Yaşlı adam kütüğü aldı, padişahın yanına geldi ve şöyle dedi:

Kızım senden bu kütükten bir saray yapmanı ve hatta yakacak odun bırakmanı istiyor. Bu görevi tamamlayın, ardından Magfura sizinkini yerine getirecek.

Padişah bunu duydu, kızın bilgeliğine hayran kaldı, vezirleri topladı ve Abdul'i Magfur ile evlenmeye karar verdiler. Magfura aptal Abdul ile evlenmek istemedi, ancak padişah babasını ölümle tehdit etmeye başladı. Tüm mülklerden misafirleri çağırdılar ve düğünü kutladılar.

Padişah, malına gitmeye karar verdiğinde; oğlunu da yanına aldı. Gidiyorlar, gidiyorlar. Padişah sıkılır, oğlunu imtihan etmeye karar verir ve der ki:

Yolu kısaltın - bir şey bana sıkıcı geldi.

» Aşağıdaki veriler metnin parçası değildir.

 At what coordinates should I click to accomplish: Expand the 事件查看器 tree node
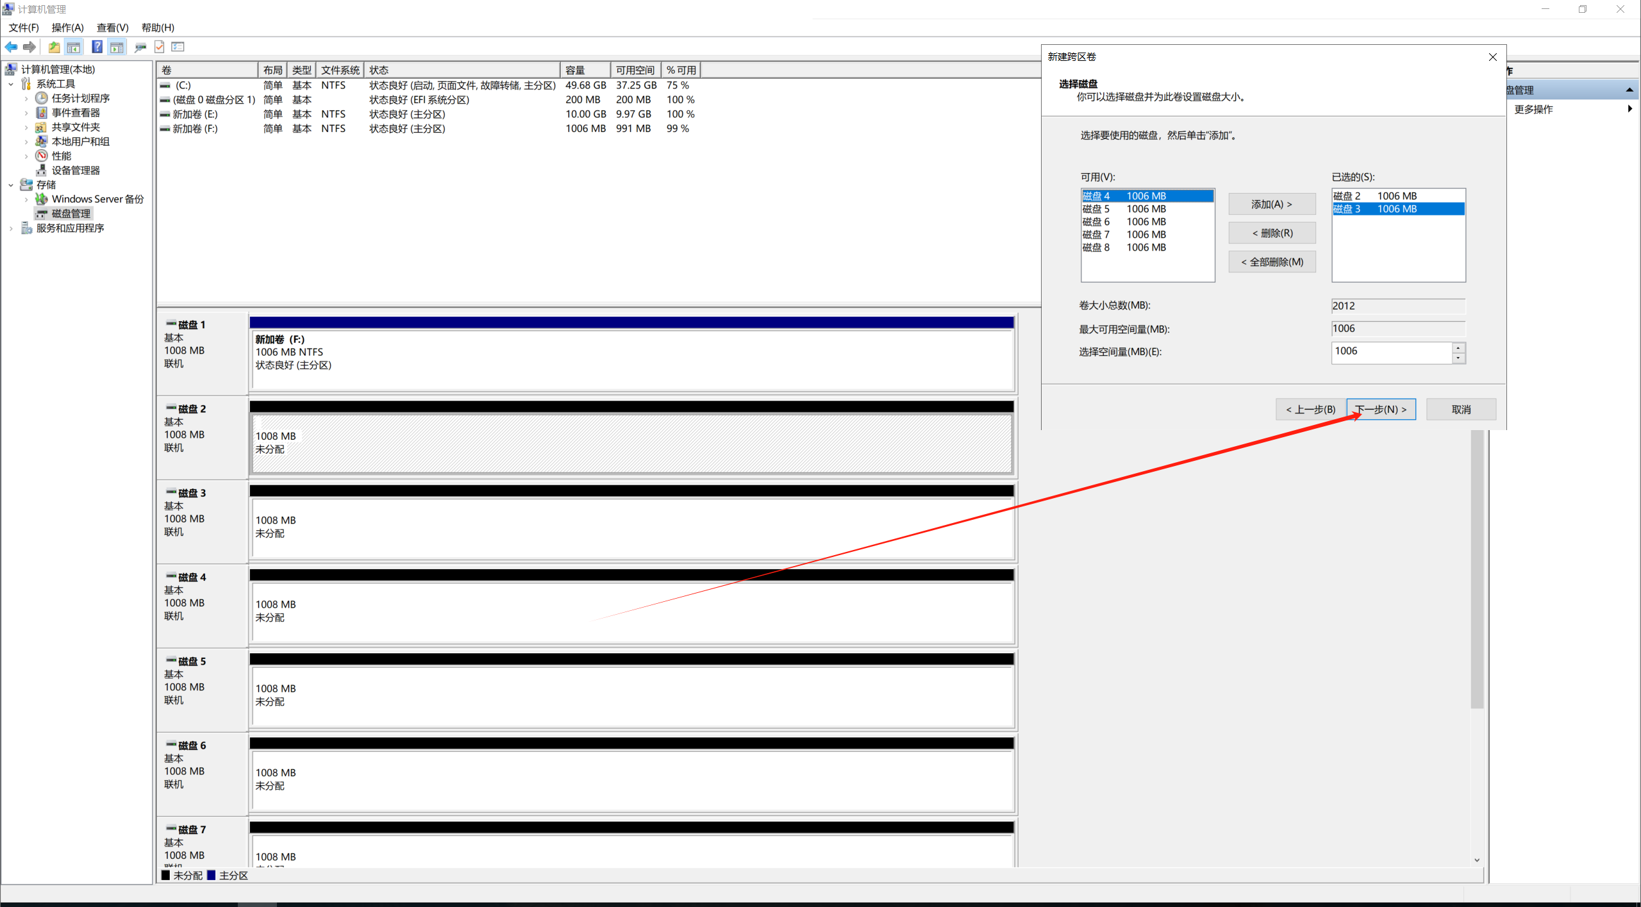[x=26, y=113]
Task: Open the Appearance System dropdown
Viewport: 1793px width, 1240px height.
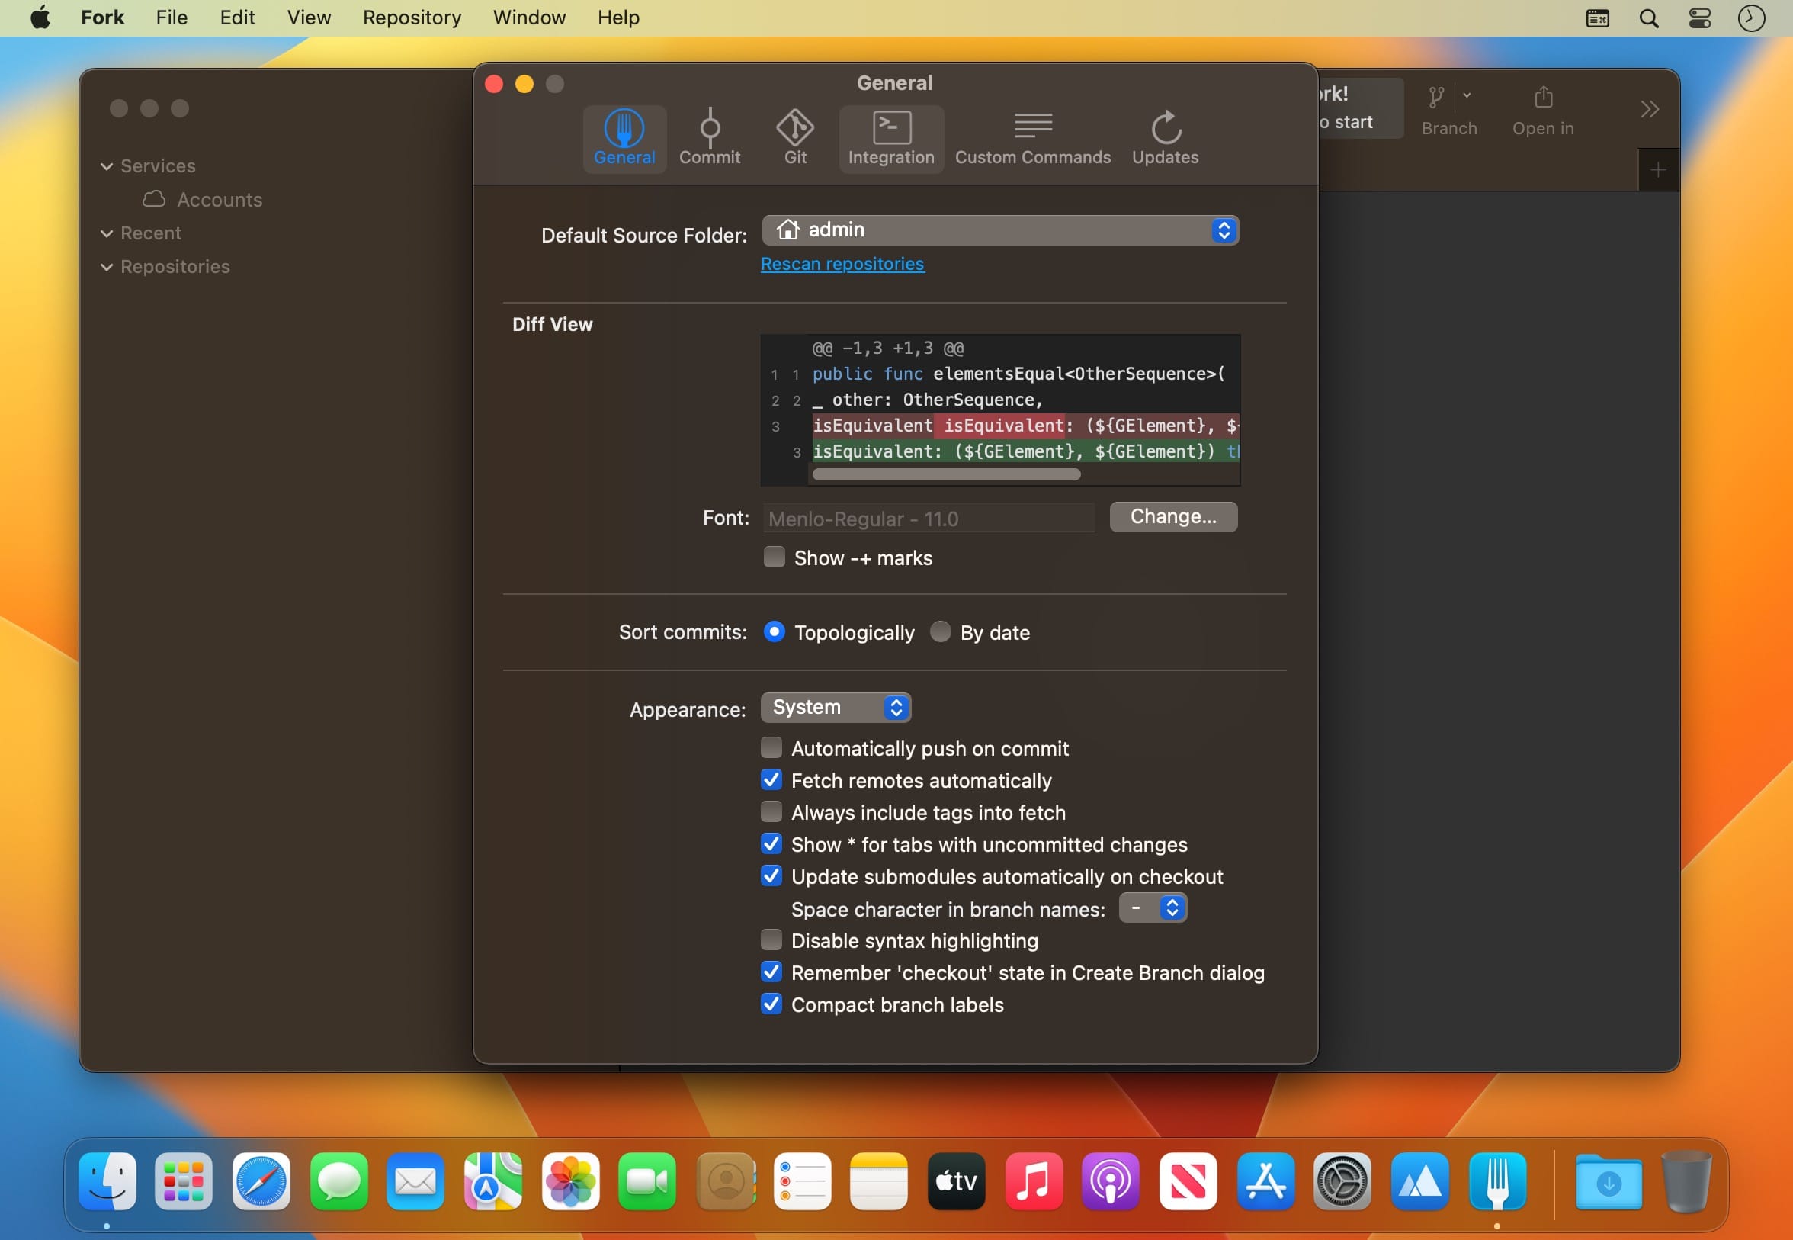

Abdul atından indi, bir kürek aldı ve bir yol kazmaya başladı. Vezir ona gülmeye başladı ve padişah, oğlunun sözlerini anlayamadığı için incindi ve rahatsız oldu. Oğluna dedi ki:

Yarın sabaha kadar yolu nasıl kısaltacağını bulamazsan, seni en ağır şekilde cezalandıracağım.

Abdul eve üzgün döndü. Magfura onunla buluşmak için dışarı çıktı ve dikti:

Neden bu kadar üzgünsün Abdul?

Ve Abdul karısına cevap verir:

Yolu nasıl kısaltacağımı bulamazsam babam beni cezalandırmakla tehdit ediyor. Buna Magfura diyor ki:

Üzülmeyin, bu küçük bir sorun. Yarın babana şöyle söylersin: Sıkıcı yolu kısaltmak için arkadaşınla konuşman gerekir. Arkadaş bir bilim adamıysa, ona eyalette hangi şehirlerin olduğunu, hangi savaşların olduğunu ve hangi komutanların kendilerini ayırt ettiğini söylemelisiniz. Ve eğer arkadaş basit bir insansa, ona farklı el sanatları, yetenekli ustalar hakkında bilgi vermeniz gerekir. O zaman uzun yolculuk herkese kısa görünecek.

Ertesi gün sabah erkenden padişah oğlunu yanına çağırır ve sorar:

Uzun yolculuğu nasıl kısaltacağınızı buldunuz mu?

Abdul, karısının ona öğrettiği gibi cevap verdi.

Padişah, Abdul'e böyle bir cevap öğretenin Magfura olduğunu anladı. Gülümsedi ama hiçbir şey söylemedi.

Padişah yaşlanıp öldüğünde, onun yerine ülkeyi yöneten aptal Abdul değil, bilge karısı Magfura idi.